Dáil debates

Tuesday, 28 July 2020

Ceisteanna ó Cheannairí - Leaders' Questions

 

1:40 pm

Photo of Michael LowryMichael Lowry (Tipperary, Independent) | Oireachtas source

In Roscrea in County Tipperary one issue overshadows all others, namely, the future of the Dean Maxwell community nursing home in the town. This vital 27-bed elderly care residential home and day facility is dying a slow death. The centre is cherished by the people of Roscrea. The management and staff of the nursing home provide an excellent service for the people of the local community. The level and quality of care are acknowledged and appreciated by the people of Roscrea. The facility is an integral part of the fabric of the local community. It is almost 50 years old and no longer meets HIQA standards. It is therefore under threat of closure in 2021. Roscrea is a community-orientated town and its people have fought passionately to save the Dean Maxwell nursing home to allow elderly members of their community to continue living in the locality with which they are familiar.

The current capital spending plan, introduced in 2016 by the then Minister of State, Kathleen Lynch, did a serious injustice by the omission of the Dean Maxwell nursing home. That five-year service plan, endorsed by the HSE, effectively consigns the centre to lose its 25-bed long-stay unit. The nursing home and the people of Roscrea should not be deprived of its long-stay beds. Traditionally, north Tipperary has had a distribution of long-stay beds between Thurles, Nenagh and Roscrea. We had a new unit built in Thurles and a new unit for St. Conlon's in Nenagh is being progressed. The Dean Maxwell home should not be left behind. I request the Taoiseach to ensure the current flawed HSE service plan is reviewed, with the purpose of designing and building a new facility for the Dean Maxwell nursing home in Roscrea.

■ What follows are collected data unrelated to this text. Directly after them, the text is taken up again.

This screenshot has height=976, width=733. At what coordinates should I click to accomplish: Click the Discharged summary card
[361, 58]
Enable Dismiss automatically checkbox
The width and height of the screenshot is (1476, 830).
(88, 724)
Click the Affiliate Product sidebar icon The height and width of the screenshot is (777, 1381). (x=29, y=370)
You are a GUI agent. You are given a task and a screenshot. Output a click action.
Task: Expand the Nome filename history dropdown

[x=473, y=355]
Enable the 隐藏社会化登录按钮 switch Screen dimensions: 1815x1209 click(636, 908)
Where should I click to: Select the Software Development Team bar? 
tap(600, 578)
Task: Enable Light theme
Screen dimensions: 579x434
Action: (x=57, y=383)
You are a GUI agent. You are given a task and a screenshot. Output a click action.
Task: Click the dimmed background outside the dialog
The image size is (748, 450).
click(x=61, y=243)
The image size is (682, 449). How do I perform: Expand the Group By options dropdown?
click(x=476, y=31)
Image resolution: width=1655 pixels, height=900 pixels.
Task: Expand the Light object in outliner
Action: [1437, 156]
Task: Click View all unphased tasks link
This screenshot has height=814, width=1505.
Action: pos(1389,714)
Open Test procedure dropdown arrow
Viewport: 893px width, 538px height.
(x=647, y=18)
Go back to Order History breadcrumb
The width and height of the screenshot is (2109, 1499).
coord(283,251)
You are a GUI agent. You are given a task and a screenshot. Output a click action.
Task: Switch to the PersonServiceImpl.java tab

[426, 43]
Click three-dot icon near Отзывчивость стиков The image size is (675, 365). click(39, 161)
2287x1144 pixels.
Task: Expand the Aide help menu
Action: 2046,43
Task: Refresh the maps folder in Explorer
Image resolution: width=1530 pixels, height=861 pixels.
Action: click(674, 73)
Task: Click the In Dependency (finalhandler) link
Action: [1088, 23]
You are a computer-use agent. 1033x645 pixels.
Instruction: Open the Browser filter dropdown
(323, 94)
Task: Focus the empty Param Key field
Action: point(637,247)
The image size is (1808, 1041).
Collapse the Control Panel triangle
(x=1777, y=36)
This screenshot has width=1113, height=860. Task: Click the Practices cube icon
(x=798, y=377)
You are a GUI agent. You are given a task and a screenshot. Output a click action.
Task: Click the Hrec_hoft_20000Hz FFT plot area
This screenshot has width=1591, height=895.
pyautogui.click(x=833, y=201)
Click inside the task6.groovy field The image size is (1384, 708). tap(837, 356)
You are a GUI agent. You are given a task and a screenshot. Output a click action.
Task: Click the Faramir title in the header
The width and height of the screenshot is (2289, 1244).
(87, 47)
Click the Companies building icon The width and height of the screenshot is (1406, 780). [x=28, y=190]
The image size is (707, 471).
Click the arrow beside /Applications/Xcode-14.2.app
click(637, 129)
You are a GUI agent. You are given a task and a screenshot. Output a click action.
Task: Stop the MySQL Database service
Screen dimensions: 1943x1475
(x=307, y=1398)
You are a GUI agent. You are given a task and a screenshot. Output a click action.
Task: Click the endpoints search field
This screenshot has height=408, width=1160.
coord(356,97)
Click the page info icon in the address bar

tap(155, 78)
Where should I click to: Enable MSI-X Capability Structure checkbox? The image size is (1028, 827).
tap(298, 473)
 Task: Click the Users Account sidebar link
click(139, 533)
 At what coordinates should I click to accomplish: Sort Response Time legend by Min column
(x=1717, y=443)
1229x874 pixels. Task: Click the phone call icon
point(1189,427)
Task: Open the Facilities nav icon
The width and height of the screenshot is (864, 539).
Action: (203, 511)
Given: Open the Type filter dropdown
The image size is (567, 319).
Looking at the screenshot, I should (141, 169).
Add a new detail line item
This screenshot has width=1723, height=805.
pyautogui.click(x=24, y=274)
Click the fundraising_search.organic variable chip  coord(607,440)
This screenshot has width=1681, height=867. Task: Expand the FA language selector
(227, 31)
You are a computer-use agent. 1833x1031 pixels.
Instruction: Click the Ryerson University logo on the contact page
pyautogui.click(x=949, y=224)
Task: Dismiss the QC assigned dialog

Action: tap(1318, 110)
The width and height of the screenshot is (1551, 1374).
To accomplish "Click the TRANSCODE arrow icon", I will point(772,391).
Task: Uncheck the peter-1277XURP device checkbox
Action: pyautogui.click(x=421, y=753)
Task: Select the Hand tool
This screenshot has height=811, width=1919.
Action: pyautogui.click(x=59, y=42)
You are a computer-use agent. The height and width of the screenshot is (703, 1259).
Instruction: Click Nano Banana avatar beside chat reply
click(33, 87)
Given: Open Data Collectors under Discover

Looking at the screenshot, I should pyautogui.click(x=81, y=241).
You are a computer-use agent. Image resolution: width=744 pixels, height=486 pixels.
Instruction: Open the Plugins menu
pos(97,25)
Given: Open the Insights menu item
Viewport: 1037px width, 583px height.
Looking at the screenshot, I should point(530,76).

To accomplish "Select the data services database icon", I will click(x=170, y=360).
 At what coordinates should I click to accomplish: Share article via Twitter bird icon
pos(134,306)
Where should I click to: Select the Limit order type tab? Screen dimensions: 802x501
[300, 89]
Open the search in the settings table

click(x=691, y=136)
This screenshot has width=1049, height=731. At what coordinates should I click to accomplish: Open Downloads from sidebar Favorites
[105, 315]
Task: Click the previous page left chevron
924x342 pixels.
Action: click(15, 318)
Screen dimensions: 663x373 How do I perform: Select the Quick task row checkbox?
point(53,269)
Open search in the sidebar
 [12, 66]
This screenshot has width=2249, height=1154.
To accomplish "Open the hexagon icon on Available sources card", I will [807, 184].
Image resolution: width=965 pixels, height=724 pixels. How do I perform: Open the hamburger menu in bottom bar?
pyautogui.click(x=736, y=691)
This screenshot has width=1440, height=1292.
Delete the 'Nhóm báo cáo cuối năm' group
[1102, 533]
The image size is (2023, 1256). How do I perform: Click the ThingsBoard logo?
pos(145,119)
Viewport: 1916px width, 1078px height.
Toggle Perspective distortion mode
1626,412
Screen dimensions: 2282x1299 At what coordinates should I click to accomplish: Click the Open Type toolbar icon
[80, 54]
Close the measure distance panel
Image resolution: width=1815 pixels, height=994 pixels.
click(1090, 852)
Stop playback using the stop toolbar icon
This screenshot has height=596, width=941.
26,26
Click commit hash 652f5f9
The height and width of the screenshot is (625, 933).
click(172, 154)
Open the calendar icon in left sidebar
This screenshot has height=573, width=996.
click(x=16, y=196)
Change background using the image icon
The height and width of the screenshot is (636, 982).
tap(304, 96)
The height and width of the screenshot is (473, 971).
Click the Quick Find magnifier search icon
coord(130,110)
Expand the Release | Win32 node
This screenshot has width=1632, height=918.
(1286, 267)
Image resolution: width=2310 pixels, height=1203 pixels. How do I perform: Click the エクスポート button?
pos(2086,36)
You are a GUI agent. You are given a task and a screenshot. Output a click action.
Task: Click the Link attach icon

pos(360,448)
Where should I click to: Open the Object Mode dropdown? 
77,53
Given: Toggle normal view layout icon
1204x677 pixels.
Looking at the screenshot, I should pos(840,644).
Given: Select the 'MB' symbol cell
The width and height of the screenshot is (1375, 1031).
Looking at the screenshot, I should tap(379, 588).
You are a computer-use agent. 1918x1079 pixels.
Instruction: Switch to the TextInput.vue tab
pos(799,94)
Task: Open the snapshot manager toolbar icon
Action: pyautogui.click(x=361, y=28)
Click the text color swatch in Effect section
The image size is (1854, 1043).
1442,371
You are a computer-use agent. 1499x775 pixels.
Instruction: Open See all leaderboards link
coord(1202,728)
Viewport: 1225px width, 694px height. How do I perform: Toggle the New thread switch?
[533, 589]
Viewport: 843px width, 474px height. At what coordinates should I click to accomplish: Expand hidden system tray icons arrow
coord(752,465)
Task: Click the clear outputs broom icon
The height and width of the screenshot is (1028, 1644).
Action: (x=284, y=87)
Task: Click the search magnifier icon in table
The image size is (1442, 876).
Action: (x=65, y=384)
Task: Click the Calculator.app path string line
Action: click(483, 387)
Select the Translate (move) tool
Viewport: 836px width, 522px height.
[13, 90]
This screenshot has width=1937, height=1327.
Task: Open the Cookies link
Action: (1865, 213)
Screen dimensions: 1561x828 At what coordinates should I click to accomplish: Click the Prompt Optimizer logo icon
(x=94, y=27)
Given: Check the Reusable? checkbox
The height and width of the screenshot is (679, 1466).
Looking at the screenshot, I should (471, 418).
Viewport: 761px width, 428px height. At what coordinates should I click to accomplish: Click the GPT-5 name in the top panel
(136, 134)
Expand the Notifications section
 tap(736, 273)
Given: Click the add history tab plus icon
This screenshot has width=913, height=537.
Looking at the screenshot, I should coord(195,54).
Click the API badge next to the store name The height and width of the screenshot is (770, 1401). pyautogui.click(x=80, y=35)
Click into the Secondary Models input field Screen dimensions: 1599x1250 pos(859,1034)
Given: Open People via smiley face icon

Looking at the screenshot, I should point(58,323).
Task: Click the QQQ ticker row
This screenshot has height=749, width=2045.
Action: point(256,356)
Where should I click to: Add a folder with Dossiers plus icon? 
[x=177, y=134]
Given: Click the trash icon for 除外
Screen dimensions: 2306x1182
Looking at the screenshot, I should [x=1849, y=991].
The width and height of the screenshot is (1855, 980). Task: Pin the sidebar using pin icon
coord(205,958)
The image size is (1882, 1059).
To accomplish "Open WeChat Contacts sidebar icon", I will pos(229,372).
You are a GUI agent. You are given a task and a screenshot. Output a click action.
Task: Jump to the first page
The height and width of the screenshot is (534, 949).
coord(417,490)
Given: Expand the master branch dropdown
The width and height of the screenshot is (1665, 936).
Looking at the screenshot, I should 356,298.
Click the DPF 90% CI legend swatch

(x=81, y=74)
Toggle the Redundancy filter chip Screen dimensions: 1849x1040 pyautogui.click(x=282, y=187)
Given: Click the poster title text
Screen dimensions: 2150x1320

The Dean Maxwell home is being downgraded step by step and slowly but gradually is moving towards closure, one which is unwritten and by stealth. With the bare minimum of maintenance over the past five years, the HSE knows full well that HIQA will intervene and deem it unfit for purpose. The HSE is a casual bystander awaiting the inevitability of closure. It has done absolutely nothing to offer an alternative solution and seems happy to run down the clock. It is abundantly clear that it is HSE policy to transfer long-stay beds from Roscrea to Nenagh. The blinkered attitude of the estates management section of the HSE towards Roscrea was confirmed by its dismissive response to a proposal to provide alternative accommodation in Roscrea. In a project that required no HSE capital funding, the developer of the primary care centre in Roscrea agreed to adapt plans to incorporate on the same site a purpose-built 40-bed nursing home. This would operate on a lease-back agreement to be managed and run by the HSE. With unprofessional haste and without due consideration, the HSE rejected the proposal. It is unwilling and unable to provide a credible reason for its decision.

As the clock ticks for the Dean Maxwell nursing home, the HSE has failed to guarantee the future of elderly care in Roscrea. I have raised this matter in private with the Taoiseach and the Minister for Health, Deputy Donnelly. I request their intervention to find a sensible, practical solution to retain the Dean Maxwell home in Roscrea.